* PROBLEM STATEMENT
From the entries below, gather each line containing the word "computer".

* DATA FOR THIS TASK
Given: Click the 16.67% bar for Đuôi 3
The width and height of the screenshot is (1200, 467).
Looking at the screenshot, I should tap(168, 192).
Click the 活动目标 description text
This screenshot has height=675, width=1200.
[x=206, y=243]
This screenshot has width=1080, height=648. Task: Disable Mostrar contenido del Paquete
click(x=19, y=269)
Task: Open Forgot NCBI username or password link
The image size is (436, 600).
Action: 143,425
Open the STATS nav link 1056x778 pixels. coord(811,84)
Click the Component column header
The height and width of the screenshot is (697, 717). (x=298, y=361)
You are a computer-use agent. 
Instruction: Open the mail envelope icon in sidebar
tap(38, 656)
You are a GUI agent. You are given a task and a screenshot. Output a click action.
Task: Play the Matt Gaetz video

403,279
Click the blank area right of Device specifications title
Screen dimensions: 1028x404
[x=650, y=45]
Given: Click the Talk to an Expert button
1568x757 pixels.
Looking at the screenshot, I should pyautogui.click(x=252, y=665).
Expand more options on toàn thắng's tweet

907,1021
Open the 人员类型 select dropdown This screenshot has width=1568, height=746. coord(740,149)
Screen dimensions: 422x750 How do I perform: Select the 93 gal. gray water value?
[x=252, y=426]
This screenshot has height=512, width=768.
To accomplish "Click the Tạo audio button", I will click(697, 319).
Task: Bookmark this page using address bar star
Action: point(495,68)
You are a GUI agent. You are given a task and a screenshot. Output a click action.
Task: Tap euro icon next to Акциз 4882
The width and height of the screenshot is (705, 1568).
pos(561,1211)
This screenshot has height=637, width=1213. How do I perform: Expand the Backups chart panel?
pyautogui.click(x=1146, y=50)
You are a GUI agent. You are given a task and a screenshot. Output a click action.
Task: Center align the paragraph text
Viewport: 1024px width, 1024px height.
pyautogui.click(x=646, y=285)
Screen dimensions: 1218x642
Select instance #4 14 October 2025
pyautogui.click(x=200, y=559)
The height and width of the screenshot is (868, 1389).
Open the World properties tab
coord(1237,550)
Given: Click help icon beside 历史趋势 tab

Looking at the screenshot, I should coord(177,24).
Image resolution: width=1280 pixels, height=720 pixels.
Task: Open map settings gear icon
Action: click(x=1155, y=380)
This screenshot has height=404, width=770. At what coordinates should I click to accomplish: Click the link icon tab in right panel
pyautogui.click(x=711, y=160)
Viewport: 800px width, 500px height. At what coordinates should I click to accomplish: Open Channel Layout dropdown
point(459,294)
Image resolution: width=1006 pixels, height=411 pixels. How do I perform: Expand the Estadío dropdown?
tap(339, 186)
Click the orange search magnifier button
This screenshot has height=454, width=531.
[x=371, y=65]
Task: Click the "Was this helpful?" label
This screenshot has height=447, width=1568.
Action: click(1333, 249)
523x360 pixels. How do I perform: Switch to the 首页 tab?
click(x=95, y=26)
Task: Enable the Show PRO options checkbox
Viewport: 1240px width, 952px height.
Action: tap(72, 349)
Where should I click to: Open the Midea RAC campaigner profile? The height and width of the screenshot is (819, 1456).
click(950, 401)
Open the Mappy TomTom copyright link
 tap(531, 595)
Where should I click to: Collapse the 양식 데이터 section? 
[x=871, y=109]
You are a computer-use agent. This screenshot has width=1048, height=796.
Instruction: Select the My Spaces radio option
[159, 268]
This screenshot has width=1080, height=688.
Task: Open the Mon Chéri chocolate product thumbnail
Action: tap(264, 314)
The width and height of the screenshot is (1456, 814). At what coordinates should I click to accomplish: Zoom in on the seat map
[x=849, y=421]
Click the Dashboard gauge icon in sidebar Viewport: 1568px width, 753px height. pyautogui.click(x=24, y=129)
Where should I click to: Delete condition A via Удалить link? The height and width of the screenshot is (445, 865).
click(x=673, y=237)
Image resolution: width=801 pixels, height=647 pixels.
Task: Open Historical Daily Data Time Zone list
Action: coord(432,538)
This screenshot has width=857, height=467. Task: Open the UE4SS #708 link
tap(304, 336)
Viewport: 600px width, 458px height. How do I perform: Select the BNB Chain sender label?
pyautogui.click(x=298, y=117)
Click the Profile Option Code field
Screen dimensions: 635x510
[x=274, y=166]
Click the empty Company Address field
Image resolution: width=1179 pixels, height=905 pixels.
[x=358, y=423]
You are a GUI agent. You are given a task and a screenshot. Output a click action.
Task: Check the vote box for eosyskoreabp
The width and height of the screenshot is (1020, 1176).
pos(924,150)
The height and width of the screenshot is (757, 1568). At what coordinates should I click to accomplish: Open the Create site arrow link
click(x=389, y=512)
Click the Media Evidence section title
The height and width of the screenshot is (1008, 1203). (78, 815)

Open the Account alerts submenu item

* TASK SOLUTION
You are a computer-use agent. 
You are a computer-use agent. This screenshot has width=1048, height=796.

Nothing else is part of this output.